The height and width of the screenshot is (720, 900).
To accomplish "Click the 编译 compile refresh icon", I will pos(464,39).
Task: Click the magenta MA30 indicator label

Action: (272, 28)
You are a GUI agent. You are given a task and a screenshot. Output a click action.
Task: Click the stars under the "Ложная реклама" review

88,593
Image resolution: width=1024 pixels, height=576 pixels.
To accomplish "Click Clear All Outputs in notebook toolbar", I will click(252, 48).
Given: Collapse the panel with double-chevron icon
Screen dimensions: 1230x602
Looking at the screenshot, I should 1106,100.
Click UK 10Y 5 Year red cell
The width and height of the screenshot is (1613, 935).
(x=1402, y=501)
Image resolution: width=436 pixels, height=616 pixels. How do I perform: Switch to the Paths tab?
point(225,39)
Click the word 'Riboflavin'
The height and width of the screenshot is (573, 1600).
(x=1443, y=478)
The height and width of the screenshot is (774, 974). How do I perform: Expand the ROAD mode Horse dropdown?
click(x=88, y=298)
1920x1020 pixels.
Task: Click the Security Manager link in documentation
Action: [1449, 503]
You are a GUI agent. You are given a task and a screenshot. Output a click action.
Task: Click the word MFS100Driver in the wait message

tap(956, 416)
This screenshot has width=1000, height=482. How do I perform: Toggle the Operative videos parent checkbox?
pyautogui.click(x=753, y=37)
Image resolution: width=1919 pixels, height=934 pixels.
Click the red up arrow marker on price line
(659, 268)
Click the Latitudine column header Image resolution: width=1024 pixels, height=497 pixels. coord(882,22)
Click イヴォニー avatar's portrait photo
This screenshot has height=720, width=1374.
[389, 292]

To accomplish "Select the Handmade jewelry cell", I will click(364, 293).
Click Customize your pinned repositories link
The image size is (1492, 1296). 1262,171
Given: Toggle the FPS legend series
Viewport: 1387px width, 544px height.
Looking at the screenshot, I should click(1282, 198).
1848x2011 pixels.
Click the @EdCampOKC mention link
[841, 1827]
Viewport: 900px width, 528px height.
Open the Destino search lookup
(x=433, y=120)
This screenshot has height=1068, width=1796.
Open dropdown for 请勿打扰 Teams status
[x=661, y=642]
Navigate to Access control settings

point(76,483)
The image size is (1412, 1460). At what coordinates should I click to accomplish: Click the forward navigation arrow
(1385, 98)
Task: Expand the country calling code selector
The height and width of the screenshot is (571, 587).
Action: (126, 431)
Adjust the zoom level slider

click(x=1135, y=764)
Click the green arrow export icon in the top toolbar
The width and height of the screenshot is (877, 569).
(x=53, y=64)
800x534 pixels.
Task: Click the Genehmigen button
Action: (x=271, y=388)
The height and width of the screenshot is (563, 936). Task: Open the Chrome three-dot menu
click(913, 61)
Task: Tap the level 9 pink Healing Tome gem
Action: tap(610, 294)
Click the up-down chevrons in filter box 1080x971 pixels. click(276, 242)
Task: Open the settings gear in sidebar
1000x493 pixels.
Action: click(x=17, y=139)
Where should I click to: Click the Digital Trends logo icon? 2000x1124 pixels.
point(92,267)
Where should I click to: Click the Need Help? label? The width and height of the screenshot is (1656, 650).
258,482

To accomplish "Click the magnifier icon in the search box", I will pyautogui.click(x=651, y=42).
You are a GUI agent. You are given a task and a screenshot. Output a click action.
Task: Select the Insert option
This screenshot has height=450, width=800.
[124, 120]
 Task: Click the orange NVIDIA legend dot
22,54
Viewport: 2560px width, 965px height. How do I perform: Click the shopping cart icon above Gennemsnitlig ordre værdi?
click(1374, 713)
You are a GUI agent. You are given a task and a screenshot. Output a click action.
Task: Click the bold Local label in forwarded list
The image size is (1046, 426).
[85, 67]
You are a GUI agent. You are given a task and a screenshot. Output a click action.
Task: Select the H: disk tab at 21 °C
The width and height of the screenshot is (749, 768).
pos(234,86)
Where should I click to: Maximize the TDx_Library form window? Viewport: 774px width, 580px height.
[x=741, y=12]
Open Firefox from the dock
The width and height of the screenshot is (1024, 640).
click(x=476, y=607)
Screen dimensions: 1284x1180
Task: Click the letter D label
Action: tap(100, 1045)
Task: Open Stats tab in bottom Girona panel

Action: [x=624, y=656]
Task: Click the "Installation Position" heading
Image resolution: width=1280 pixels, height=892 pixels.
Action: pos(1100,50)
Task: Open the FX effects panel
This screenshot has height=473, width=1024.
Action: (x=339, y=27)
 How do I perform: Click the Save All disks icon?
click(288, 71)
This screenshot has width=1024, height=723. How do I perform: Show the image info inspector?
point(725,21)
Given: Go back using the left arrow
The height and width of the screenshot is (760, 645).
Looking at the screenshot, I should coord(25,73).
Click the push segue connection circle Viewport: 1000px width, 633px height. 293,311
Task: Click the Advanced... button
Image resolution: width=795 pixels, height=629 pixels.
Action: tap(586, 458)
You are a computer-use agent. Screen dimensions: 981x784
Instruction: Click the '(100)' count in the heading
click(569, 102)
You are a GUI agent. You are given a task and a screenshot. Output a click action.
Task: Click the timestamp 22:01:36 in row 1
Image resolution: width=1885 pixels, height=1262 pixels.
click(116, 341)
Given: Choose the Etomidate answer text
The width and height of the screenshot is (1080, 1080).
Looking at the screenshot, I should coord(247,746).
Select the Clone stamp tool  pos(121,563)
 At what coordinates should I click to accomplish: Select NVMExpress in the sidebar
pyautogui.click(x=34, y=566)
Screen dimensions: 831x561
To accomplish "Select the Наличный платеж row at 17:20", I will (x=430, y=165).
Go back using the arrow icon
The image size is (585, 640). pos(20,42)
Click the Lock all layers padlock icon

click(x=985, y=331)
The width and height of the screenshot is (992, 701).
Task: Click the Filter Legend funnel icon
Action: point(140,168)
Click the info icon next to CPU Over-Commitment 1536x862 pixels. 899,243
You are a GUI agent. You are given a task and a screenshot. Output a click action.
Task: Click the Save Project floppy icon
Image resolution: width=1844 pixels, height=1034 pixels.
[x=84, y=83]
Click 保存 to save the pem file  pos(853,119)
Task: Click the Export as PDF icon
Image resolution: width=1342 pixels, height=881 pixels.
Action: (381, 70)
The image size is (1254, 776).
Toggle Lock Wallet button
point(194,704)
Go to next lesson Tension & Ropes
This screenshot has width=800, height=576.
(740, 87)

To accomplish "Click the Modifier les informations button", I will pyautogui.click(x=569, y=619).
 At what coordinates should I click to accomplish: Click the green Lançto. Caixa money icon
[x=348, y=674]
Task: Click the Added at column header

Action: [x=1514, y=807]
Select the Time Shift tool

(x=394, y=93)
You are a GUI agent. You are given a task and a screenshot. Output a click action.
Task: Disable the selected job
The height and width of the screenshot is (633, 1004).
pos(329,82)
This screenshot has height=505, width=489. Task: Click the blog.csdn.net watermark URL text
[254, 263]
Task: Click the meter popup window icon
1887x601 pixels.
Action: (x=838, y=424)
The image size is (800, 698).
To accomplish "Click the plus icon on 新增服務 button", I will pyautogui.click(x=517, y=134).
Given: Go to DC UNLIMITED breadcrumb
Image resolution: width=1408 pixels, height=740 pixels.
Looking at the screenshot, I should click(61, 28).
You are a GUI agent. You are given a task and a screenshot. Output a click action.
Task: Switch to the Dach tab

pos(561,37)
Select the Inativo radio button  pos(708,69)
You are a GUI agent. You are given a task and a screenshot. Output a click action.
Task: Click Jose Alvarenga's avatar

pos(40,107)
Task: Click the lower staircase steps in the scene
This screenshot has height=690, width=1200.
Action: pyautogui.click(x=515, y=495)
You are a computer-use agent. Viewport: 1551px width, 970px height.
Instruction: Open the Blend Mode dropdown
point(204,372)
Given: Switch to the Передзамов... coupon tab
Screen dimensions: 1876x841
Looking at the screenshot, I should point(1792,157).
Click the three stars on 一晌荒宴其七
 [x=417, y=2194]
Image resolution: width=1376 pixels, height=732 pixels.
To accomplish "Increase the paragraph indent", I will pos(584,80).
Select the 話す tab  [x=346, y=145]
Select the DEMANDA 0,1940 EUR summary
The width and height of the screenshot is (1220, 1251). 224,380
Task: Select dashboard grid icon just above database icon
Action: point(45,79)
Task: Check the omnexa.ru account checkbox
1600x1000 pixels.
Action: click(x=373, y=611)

▬▬▬

Your answer should reproduce each line of the listing that holds the word "toolbar".

To accomplish "Click Clear All Outputs in notebook toolbar", I will click(252, 48).
Click the green arrow export icon in the top toolbar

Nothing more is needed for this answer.